Pemilihan Poincaré merupakan faktor penting menjelang Perang Dunia Pertama karena sejumlah alasan. Poincaré, penduduk asli provinsi Lorraine yang hilang, menganggap Jerman sebagai ancaman utama bagi keamanan nasional Prancis; Memang, pernyataan pertamanya kepada publik setelah memenangkan kursi kepresidenan adalah janji untuk memperkuat pertahanan negara. Dan sementara kepresidenan Prancis sebagian besar dipandang sebagai jabatan seremonial hingga saat itu, Poincaré yang energik menyadari bahwa itu sebenarnya memiliki potensi untuk menganugerahkan kekuasaan yang sangat besar melalui sejumlah saluran, termasuk kontrol prosedur parlementer, publisitas “mimbar pengganggu”, dan penunjukan menteri dan pejabat.

Poincaré tidak butuh waktu lama untuk menggunakan kekuatan barunya. Salah satu langkah pertamanya adalah mengganti duta besar Prancis untuk St. Petersburg, Georges Louis, dengan Théophile Delcassé, yang berbagi pandangan Poincaré bahwa lintasan Jerman saat ini merupakan ancaman eksistensial bagi Prancis. Memang, selama Krisis Maroko Kedua Delcassé telah menulis: “Tidak ada pengaturan yang tahan lama yang dapat disimpulkan dengan Jerman. Mentalitasnya sedemikian rupa sehingga seseorang tidak bisa lagi bermimpi hidup dalam kedamaian abadi bersamanya. Paris, London, dan St. Petersburg harus diyakinkan bahwa perang adalah, sayangnya! tak terhindarkan dan perlu untuk mempersiapkannya tanpa kehilangan satu menit pun.”

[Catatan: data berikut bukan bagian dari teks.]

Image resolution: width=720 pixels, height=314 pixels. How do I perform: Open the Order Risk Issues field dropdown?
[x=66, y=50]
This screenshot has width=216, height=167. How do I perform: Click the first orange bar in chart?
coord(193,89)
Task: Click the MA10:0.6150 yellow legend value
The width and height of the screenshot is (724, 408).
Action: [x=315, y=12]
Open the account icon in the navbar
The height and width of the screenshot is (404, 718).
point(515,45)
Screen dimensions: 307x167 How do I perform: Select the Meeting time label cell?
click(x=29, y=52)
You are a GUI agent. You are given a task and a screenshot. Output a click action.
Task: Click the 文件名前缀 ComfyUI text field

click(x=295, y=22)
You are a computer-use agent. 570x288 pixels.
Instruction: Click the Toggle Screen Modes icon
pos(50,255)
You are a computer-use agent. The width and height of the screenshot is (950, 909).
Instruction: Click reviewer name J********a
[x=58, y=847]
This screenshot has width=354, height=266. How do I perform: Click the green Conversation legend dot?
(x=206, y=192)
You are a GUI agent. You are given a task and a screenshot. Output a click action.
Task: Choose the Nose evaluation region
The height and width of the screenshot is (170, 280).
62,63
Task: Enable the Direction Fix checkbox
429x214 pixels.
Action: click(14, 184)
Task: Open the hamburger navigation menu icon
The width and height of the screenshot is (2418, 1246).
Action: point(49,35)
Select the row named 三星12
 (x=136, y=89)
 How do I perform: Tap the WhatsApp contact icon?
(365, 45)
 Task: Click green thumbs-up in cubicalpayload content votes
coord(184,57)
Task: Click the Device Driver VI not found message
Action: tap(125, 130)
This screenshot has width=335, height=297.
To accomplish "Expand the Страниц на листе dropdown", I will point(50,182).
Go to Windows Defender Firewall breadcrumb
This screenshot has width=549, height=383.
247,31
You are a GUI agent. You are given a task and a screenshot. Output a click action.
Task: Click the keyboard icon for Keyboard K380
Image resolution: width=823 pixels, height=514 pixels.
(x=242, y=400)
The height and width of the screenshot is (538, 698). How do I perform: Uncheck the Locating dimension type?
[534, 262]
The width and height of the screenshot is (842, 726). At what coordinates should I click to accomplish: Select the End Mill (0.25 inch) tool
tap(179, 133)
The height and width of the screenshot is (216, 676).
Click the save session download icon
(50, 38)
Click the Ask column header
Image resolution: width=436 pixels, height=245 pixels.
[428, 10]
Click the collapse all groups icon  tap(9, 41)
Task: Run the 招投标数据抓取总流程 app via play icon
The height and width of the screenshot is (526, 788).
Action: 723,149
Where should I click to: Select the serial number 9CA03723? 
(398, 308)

Semua orang menyadari pentingnya penunjukan Delcassé untuk posisi penting sebagai utusan Prancis ke Rusia. Pada tanggal 21 Februari 1913, duta besar Belgia untuk Prancis, Baron Guillaume, melaporkan ke kantor luar negeri Belgia bahwa “Berita bahwa M. Delcassé yang akan segera diangkat menjadi Duta Besar di Petersburg meledak seperti bom di sini kemarin sore. … Dia adalah salah satu arsitek dari aliansi Prancis-Rusia, dan terlebih lagi dari entente Anglo-Prancis.” Implikasinya telah dipahami sejauh Serbia, di mana pemerintah dikabarkan didorong oleh penunjukan Delcassé, karena itu berarti Rusia akan merasa lebih percaya diri dalam menghadapi Jerman, yang pada gilirannya berarti Serbia akan mendapat lebih banyak dukungan dari Rusia dalam konfrontasinya sendiri dengan Austria-Hongaria.

Orang Serbia tidak salah: Pada 29 Januari 1913, duta besar Rusia untuk Prancis, Izvolsky, mengirim telegram rahasia kepada menteri luar negeri Rusia, Sazonov, meyakinkannya bahwa Poincaré sangat bersimpati kepada Rusia, dan akan mendukung interpretasi yang diperluas dari aliansi Prancis-Rusia, termasuk dukungan Prancis untuk kebijakan Rusia yang lebih tegas di Balkan. Jaringan kusut diplomasi Eropa semakin erat.

Lihat semua angsuran dari seri Centennial Perang Dunia I di sini.